Remote OS Command Injection (Time Based)

ID

remote_os_command_injection_time_based

Severity

critical

Kind

OS Command Injection

CWE

78

Description

Attack technique used for unauthorized execution of operating system commands. This attack is possible when an application accepts untrusted input to build operating system commands in an insecure manner involving improper data sanitization, and/or improper calling of external programs.

Rationale

OS command injection allows attackers to execute arbitrary operating system commands by inserting malicious input into parameters that are passed to system shell functions. Attackers exploit insufficient input validation by injecting shell metacharacters and command separators to append their own commands. Time-based detection identifies this vulnerability by injecting delay commands like sleep or ping and measuring response times, confirming command execution even when output is not directly visible.

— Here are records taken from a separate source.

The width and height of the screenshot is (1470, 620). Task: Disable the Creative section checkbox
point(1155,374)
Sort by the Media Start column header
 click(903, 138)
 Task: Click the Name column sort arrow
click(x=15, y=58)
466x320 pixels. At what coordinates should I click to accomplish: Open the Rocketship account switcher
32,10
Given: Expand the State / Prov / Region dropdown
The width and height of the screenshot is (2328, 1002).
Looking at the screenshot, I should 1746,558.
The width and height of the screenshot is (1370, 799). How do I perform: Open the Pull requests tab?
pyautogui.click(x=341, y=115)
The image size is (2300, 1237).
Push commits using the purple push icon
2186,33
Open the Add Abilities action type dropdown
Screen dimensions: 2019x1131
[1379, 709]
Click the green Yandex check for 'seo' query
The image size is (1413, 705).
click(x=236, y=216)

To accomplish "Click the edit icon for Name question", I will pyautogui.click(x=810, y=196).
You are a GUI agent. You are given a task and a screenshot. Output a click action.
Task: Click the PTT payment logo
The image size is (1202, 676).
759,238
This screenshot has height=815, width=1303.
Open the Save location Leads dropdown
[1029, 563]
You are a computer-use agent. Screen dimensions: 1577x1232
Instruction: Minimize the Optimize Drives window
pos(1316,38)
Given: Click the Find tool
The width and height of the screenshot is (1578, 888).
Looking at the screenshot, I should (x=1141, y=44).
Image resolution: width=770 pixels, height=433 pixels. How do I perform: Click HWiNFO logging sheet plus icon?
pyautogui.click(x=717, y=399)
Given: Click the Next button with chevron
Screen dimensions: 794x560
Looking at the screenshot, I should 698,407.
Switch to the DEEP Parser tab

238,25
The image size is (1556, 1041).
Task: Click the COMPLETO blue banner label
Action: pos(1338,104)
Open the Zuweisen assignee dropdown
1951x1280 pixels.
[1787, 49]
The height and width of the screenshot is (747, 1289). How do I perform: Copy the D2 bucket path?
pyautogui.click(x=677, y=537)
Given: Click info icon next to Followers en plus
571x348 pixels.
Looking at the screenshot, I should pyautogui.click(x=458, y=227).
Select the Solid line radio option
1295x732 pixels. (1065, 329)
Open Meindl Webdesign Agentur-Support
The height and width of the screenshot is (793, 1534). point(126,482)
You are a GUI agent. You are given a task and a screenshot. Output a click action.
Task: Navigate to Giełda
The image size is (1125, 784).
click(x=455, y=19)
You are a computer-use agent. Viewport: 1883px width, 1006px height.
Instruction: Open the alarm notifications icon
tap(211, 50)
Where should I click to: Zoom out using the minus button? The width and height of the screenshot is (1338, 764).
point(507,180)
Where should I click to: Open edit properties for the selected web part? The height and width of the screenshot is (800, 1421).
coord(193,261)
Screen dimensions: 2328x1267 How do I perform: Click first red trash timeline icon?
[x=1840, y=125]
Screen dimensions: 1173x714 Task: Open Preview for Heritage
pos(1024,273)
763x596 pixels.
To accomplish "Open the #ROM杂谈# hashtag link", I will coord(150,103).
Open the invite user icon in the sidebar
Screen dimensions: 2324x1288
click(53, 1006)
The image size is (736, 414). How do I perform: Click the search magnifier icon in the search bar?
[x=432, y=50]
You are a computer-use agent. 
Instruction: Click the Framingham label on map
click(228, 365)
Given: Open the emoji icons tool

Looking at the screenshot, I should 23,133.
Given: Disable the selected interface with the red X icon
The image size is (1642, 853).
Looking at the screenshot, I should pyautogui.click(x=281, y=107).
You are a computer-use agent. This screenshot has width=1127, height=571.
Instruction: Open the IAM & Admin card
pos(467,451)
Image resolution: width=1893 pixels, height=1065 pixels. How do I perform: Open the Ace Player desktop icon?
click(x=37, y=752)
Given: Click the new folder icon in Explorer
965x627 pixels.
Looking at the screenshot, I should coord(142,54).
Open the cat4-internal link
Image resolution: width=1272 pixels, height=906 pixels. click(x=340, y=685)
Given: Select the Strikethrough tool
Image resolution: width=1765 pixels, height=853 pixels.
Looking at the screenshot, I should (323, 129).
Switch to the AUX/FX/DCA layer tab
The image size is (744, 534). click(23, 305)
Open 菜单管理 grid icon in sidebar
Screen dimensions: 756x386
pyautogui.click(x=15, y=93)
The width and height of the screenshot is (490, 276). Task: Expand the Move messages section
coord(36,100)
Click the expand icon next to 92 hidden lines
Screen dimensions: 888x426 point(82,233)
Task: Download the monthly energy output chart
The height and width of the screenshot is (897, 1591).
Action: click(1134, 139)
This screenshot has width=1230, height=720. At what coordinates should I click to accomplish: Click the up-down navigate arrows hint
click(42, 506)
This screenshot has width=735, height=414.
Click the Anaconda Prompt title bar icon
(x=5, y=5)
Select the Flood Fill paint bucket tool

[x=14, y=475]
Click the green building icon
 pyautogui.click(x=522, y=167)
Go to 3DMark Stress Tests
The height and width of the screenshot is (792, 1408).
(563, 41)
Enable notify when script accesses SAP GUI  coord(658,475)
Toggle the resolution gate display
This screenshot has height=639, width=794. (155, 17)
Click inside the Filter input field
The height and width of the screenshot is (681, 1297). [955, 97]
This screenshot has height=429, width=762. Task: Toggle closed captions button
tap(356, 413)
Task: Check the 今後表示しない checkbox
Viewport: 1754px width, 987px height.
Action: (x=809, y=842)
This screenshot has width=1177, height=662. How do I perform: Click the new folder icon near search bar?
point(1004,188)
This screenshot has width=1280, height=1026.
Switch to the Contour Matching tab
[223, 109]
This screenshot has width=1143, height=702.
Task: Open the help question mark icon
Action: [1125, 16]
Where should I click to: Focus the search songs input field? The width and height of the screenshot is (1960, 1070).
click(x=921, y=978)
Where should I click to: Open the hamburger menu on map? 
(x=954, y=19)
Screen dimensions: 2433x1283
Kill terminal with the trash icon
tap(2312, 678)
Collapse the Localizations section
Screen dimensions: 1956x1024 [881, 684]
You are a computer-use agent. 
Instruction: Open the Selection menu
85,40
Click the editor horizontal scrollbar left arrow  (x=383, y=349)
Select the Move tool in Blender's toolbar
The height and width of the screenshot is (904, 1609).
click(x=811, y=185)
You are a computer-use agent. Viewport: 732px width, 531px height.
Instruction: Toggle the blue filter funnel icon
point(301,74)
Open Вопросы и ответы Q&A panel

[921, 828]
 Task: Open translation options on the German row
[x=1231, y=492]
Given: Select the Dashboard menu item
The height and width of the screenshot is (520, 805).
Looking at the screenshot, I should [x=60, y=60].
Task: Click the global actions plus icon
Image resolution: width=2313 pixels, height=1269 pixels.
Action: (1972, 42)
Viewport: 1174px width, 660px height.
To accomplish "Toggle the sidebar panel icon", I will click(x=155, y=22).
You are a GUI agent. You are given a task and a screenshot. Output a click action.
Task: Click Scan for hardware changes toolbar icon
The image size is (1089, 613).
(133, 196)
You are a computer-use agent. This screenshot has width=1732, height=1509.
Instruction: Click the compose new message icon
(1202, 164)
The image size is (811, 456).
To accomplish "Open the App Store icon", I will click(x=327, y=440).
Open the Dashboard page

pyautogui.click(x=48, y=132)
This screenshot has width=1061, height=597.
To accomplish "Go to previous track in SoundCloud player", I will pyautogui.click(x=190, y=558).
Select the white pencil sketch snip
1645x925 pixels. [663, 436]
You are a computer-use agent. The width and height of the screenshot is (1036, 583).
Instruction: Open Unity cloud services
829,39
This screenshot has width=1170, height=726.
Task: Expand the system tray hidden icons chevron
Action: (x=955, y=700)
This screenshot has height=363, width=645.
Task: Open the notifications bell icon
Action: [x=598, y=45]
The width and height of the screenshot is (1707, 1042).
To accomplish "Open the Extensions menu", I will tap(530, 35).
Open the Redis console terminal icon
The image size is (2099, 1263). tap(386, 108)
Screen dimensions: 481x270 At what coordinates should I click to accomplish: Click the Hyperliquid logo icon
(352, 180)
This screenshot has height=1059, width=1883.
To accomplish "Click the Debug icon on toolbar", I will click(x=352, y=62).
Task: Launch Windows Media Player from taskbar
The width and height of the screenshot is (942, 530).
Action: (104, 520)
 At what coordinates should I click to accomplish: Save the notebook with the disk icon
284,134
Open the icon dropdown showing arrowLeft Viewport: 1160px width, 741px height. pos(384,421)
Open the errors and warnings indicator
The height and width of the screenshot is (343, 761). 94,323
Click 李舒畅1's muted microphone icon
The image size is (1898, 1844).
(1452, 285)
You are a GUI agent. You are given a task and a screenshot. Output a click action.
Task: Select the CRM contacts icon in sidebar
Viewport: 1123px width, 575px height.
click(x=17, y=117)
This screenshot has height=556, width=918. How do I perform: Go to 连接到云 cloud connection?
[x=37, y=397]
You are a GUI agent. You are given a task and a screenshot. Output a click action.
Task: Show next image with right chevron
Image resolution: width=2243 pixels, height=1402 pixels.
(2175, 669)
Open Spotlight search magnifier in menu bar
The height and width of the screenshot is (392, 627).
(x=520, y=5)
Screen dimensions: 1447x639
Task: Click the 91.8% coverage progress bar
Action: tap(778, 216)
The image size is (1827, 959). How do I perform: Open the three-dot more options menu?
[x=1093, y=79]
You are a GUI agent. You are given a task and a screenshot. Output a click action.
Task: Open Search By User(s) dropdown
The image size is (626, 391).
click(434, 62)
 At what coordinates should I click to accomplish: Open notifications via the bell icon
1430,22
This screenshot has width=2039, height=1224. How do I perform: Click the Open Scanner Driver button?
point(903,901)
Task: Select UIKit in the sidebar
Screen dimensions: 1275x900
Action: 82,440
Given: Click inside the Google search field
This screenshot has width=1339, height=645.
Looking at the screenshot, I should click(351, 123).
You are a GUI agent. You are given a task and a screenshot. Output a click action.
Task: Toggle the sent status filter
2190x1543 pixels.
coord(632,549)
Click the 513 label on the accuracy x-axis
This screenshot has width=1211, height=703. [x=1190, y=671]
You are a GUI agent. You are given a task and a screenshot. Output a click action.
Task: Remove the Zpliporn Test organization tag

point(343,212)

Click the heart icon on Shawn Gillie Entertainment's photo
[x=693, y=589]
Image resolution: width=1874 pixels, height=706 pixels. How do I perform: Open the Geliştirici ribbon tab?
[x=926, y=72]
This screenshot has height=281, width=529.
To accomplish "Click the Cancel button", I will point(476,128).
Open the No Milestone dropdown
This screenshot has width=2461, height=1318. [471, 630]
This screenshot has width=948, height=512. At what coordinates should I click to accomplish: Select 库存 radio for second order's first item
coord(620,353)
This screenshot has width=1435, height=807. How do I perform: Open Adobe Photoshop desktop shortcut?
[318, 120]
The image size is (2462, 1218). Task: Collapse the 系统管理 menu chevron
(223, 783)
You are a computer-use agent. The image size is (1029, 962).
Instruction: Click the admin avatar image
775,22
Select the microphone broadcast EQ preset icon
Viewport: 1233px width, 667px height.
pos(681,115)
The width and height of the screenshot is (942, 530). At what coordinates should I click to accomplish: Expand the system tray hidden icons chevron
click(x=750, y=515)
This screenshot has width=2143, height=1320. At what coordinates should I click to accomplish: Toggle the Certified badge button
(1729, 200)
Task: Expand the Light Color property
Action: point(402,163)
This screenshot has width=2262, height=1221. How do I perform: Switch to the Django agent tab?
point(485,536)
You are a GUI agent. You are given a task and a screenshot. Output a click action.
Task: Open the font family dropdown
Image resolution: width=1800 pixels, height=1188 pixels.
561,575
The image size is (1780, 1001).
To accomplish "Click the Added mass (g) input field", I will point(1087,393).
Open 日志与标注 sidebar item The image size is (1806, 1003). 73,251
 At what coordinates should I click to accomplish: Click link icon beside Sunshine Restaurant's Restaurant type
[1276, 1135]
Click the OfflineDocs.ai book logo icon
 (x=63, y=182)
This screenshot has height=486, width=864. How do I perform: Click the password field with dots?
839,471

Successful exploitation grants attackers the same privileges as the web application, enabling data theft, system modification, or pivot points for further network compromise.

Remediation

Use library calls and APIs rather than invoking external shell commands. If shell execution is unavoidable, use parameterized command execution functions that separate commands from arguments, such as execve() in C or ProcessBuilder in Java, instead of functions like system() that invoke a shell. Implement strict input validation using allow lists that only permit expected characters and values. Apply proper output encoding and escaping for any user input passed to commands, though parameterized APIs are strongly preferred. Run applications in sandboxed environments like chroot jails, AppArmor, or SELinux to limit damage from successful exploitation. Never pass user input directly to shell interpreters or command concatenation functions.